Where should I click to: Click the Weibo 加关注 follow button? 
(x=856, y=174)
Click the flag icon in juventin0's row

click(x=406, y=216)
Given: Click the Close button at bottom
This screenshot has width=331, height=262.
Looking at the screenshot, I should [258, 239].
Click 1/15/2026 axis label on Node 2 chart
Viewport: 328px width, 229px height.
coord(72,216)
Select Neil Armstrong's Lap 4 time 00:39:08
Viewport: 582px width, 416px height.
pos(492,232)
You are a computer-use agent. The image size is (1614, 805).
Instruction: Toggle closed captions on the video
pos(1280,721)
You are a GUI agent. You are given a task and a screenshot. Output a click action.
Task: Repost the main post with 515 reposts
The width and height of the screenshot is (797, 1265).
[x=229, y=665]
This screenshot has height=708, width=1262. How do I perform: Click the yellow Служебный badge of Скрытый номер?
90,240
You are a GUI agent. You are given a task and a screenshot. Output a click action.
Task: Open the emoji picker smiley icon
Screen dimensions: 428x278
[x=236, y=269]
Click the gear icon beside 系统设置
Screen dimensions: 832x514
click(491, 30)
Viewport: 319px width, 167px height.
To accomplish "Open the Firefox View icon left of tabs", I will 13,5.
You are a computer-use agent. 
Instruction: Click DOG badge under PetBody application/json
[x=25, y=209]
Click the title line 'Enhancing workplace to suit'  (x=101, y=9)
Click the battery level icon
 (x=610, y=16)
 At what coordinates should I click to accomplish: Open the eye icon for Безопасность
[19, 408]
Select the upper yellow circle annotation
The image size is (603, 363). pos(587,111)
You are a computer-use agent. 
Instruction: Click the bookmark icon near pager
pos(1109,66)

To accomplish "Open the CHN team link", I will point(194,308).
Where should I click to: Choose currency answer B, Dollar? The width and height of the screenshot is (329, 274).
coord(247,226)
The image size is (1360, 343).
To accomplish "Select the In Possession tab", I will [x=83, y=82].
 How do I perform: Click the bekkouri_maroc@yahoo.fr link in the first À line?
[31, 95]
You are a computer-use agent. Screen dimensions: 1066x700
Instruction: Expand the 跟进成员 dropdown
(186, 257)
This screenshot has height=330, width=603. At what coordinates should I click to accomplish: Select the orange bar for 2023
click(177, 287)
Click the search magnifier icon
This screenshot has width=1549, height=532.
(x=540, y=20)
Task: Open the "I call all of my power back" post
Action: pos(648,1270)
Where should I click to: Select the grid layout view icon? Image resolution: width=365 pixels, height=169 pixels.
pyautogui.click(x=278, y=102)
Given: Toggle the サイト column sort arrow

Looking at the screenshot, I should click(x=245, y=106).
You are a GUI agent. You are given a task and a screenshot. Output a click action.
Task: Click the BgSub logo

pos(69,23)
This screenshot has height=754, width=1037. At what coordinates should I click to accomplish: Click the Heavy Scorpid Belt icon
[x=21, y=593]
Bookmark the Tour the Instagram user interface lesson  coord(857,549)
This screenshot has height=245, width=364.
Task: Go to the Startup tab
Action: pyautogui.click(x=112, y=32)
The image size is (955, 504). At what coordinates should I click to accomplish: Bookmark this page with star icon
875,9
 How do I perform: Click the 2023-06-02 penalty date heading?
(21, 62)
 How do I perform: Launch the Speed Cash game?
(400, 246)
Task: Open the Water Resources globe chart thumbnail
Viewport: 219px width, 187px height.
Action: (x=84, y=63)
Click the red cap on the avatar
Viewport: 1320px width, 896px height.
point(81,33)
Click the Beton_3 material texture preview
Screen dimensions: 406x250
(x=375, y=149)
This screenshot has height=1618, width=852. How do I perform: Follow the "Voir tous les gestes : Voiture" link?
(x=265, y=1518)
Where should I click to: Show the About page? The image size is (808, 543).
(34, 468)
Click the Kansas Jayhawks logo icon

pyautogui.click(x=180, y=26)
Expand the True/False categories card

**Exercise:** Find how many lines in the material above hold the word "computer", then reply with only that figure.

**Your solution:** 4